A study on the safety evaluation of buphrenorphine administered through an autoinjector compared with manual injection using haematological and biochemical variables in rats

Abstract

Buprenorphine drug cartridge was made for autoinjector device for use in emergency and critical situations to reduce the morbidity and mortality. Water-filled cartridges were prepared and buprenorphine was injected aseptically in the cartridge, to make 0.05 and 0.10 mg/mL. Rats were injected intraperitoneally, buprenorphine (0.3 and 0.6 mg/kg), repeatedly with the autoinjector and compared with manual injection (7 days and 14 days) using various haematological and biochemical parameters. No significant change was observed in the body weight, organ to body weight ratio and haematological variables in any of the experimental groups compared with the control group. Except serum urea and aspartate aminotransferase, no significant change was observed in glucose, cholesterol, triglycerides, bilirubin, protein, albumin, creatinine, uric acid, alanine aminotransferase, gamma glutamyltransferase and alkaline phosphatase. The autoinjectors deliver the drugs with spray effect and force for faster absorption. In the present study, the autoinjector meant for intramuscular injection was injected intraperitoneally in rats, and the drug was delivered with force on the vital organs. No significant difference was observed in the autoinjector group compared to the manual group showing tolerability and safety of the buphrenorphine autoinjector. This study shows that buprenorphine autoinjector can be considered for further research work.

Keywords

Autoinjectors buprenorphine manual injection haematology biochemical parameters emergency

Introduction

Emerging catastrophes throughout the world have emphasized the importance in creating awareness and preparedness in primary medical care to reduce morbidity and mortality. Disasters, such as, earth quake, tsunami, flood, avalanche, explosion, accidents, building collapse, military operations and terrorism can precipitate mass casualty situations.^1,2 Efficient medical care during this emergency situation requires trained personnel with adequate medical equipments, which in reality is insufficient to protect the injured victims.³ In many developing countries, death and disabilities have occurred due to road accidents and violence, resulting in large numbers visiting the emergency department.^4,5 The number of disasters, particularly accidents, have increased, and people killed and injured have increased in the recent years.⁶ In these emergency situations, an antibacterial and an analgesic drug will be very much required as a first aid that can be used in the field with easiness, like an autoinjector.

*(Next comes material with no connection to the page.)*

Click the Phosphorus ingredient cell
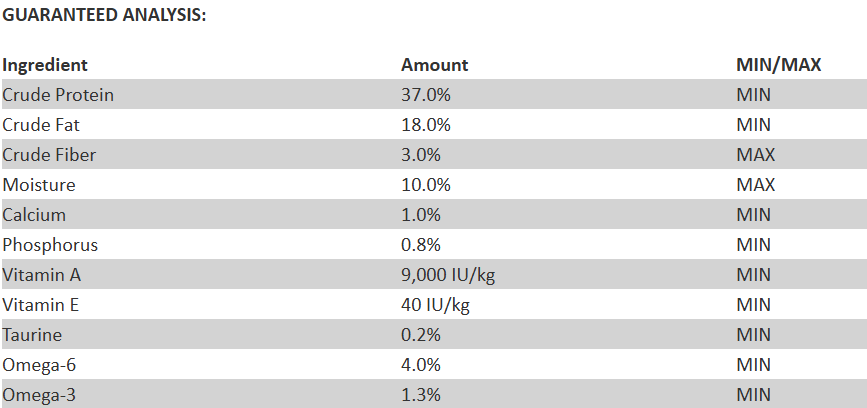 pyautogui.click(x=50, y=245)
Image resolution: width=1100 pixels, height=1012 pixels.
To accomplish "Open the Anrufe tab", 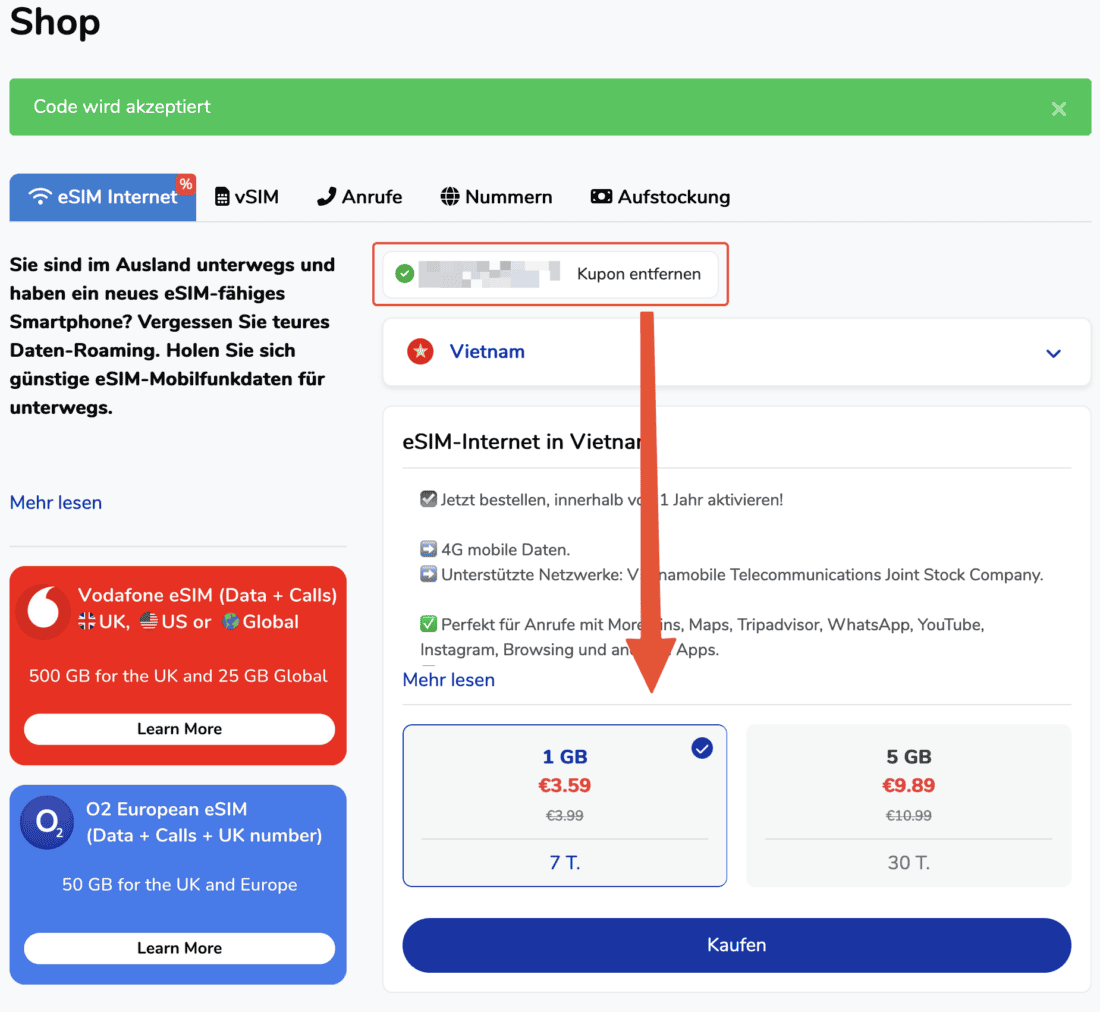I will (x=359, y=197).
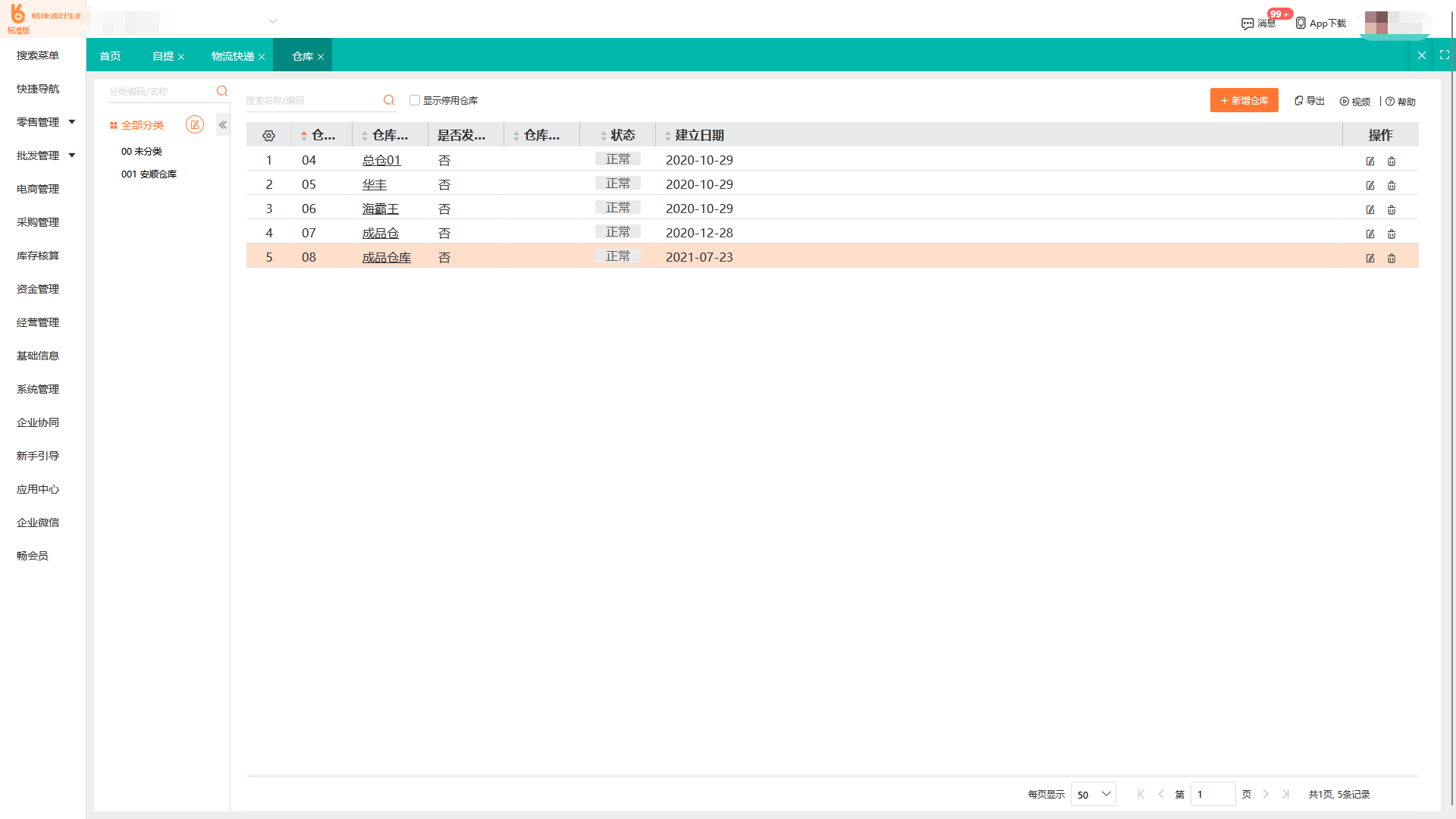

Autoinjectors are self-injectable medical devices and available for intramuscular and subcutaneous administration. For managing several conditions, namely, nerve gas poisoning (atropine and pralidoxime), anaphylaxis (epinephrine), seizures (diazepam), opioid overdose (naloxone), multiple sclerosis (interferon β1a, peginterferon-α2a), hepatitis C (vasoactive intestinal peptide), alkylosis and rheumatoid arthritis (golimumab), autoinjectors are available.⁷ Currently, sarilumab autoinjector is under clinical trial for rheumatoid arthritis.⁸ In disasters like cyclones, about 80% of injuries occur due to scattering of building materials and about 15% of injured require self-treatment for wound care management.⁹ During natural and man-made disasters, acute and chronic pain can be managed by an analgesic autoinjector and infection by an antibiotic autoinjector. The autoinjector delivers the drug by spray effect and increases the area of absorption, and the effect produced is nearly equal to intravenous route.⁷ The interchangeable cartridge and the dose selection can make them more convenient during emergency situations. The concept of an analgesic autoinjector (buprenorphine) and an antibacterial autoinjector (amikacin) has been proposed. Amikacin autoinjector’s tolerability and acceptability were studied in rodents and nonrodents.^10,11 The latest introduction of methotrexate autoinjector for the treatment of rheumatoid arthritis has ensured the need for an analgesic autoinjector to manage these emergency situations.^12,13

Analgesics commonly used are mostly effective against nociceptive pain but less effective in neuropathic pain. Non-steroidal anti-inflammatory drugs are used in mild and moderate pain. Opioid analgesics are strong analgesics and are used in acute and chronic pain, including cancer pain. The main disadvantage of opioids is its physical dependence and reduction in immunity when they are used for chronic treatment.¹⁴ Buprenorphine, an opioid analgesic, is preferred for the analgesic autoinjector, due to its long action, safety in pregnant women and ceiling effect on respiratory depression.^15,16 Studies have proved that there is no reduction in immunity from the prolonged use of buprenorphine in managing pain.¹⁷ Buprenorphine do not cause withdrawal symptoms in opioid addicts.¹⁸

Autoinjectors deliver the drug with a higher force than a conventional manual injection. Hence, the objective of this study is to compare the response of stress induced by repeated administration of buprenorphine intraperitoneally through autoinjector compared with the manual injection on haematological and biochemical parameters in rats.

Materials and methods

Animals

Randomly bred female Wistar rats (180–240 g; 5–6 months of age) from Centre for Laboratory and Animal Research, Saveetha University, were used for the study. They were housed in polypropylene cages, three per cage with sterilized paddy husk as the bedding material. They were provided with laboratory animal feed (VRK Nutritional Solutions, Sangli, Maharashtra, India) and filtered water ad libitum. The animals were maintained at a temperature of 25 ± 2°C and natural dark/light cycle. Care and maintenance of the animals were as per the approved guidelines of the Committee for the Purpose of Control and Supervision of Experiments on Animals (India). The study was initiated after the approval by Institutional Animal Ethical Committee of Saveetha University (SU/BRULAC/RD/001/2013).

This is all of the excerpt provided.